It pissed me off that my informant judged a mere shadow man to be more dangerous than a demon lord.  Of course, no one had mentioned I was part dragon as well.

The Indian in cowboy duds stopped beside me, still watching Onyx.  He turned his face toward me to ask a question, but his

eyes didn’t move.  “One of you is Deathwalker?”

“Me,” I answered.

He looked at me then.  “That a real name?”

“Sure, Kemosabe.  Picked it out myself because wherever I go, Death walks with me.”

“Death?”  The Indian stared at Onyx again.  “That him?”

Smiling, Onyx flattened himself into two dimensions, looming high, losing his human features.  It was only for a heartbeat, and he was back as he had been, smile and all.  “What do you think?” 

“I think I’m leaving.”  The big guy turned and started for the door. 

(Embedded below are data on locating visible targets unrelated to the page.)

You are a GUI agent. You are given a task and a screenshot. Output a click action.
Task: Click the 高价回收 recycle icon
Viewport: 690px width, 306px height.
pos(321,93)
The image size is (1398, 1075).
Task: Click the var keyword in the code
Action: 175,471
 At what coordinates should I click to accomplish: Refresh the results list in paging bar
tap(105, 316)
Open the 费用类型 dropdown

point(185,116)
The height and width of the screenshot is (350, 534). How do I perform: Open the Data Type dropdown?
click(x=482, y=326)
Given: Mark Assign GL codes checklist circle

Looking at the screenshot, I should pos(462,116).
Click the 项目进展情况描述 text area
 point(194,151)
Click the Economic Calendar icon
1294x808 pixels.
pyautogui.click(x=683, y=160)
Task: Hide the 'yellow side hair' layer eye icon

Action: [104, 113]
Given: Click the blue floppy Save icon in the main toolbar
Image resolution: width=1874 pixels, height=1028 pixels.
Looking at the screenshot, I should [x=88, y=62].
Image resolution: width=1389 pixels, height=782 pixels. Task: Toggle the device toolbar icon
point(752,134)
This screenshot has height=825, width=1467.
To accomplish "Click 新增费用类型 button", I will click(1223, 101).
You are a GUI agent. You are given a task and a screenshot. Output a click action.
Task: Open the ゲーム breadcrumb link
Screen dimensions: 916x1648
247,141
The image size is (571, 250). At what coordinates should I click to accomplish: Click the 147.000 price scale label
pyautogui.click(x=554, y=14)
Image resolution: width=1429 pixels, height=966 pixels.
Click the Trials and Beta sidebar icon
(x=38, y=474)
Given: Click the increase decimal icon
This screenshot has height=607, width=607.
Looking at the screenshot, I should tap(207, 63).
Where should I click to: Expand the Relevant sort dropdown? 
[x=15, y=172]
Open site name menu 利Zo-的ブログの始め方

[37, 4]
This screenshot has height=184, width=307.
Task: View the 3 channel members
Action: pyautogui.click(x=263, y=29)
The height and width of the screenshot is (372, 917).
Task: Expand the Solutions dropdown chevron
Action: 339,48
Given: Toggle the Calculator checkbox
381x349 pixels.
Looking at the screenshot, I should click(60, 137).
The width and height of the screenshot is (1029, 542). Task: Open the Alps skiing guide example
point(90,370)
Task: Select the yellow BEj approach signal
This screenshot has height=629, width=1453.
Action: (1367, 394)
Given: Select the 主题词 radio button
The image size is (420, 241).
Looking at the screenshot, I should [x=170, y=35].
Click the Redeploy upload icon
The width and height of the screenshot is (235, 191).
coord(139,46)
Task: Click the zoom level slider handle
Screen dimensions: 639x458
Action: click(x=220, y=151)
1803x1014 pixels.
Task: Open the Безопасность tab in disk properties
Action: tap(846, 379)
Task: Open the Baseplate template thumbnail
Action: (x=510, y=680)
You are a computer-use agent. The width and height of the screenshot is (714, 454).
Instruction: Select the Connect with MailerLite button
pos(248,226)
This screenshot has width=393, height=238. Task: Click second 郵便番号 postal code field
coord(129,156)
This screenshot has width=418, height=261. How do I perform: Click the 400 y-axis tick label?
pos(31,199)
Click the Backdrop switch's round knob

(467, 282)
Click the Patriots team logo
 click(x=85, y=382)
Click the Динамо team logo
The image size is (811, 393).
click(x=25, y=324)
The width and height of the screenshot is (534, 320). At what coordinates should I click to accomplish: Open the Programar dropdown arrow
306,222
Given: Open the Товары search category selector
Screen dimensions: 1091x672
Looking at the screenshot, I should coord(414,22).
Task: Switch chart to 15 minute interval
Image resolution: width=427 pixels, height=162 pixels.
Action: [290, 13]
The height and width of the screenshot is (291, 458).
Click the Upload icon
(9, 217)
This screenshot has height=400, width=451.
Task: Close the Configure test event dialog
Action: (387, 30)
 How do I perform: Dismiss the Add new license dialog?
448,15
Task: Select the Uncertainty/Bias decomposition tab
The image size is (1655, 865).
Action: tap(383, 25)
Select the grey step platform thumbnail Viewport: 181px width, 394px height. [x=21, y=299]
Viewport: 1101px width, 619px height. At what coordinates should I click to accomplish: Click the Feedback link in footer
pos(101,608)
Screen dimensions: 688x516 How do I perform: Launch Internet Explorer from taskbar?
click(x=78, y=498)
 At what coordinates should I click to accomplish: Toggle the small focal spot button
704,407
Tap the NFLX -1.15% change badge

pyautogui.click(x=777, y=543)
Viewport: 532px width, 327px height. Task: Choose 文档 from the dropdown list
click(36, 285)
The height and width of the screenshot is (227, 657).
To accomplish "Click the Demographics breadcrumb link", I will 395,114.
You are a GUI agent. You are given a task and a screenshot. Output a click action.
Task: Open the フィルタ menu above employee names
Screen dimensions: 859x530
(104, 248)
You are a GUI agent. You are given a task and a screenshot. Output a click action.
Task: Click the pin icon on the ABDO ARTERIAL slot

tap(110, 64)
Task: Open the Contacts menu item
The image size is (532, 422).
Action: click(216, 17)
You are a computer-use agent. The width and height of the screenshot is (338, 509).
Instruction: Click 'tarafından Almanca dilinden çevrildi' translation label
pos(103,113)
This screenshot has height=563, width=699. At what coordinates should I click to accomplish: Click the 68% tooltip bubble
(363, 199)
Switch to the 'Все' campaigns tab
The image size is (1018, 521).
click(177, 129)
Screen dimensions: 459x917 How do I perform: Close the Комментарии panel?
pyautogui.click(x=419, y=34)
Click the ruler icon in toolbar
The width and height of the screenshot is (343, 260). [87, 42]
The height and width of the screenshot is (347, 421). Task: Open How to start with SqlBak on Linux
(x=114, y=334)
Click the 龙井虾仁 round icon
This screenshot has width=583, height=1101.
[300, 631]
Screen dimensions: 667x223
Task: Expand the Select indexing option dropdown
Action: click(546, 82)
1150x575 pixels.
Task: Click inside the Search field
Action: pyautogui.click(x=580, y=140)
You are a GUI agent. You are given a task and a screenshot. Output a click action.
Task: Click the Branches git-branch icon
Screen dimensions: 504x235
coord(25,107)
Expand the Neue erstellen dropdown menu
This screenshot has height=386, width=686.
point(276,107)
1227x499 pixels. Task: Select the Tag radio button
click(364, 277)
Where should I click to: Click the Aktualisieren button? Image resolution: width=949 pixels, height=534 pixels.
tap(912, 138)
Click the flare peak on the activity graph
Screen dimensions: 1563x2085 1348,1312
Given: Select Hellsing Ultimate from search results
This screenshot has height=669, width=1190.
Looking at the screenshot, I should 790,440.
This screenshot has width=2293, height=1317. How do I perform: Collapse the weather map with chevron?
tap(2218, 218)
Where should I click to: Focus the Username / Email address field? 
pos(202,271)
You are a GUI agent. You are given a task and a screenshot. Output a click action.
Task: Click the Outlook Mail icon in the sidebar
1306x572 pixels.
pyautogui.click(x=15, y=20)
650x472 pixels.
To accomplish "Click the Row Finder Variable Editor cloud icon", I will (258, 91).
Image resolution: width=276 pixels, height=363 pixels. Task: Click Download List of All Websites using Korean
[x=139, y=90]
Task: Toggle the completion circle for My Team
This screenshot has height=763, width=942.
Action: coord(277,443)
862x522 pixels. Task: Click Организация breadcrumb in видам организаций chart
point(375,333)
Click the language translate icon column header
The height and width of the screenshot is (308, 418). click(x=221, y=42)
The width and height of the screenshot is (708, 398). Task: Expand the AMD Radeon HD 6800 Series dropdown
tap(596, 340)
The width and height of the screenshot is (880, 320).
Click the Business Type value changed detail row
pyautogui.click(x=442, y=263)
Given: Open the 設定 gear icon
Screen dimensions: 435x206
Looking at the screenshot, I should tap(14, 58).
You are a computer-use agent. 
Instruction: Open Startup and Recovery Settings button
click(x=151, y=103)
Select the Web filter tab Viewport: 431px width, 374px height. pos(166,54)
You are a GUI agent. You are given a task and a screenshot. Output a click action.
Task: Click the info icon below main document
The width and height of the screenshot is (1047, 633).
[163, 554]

I sent out a thought and my semi-automatics filled my hands.  “One more step and you die.”

He turned back and shrugged.  “Well, if you put it that way.”

The proprietor hollered over at me.  “Hey, no guns.  This is a family place.” 

I picked up a striped green, number fourteen ball with my free hand, and—without looking—chucked it at the guy.

“Fuck!” he yelled.

I think I hit his chest.  The sound wasn’t hollow enough to be his head, besides, he was still alive. 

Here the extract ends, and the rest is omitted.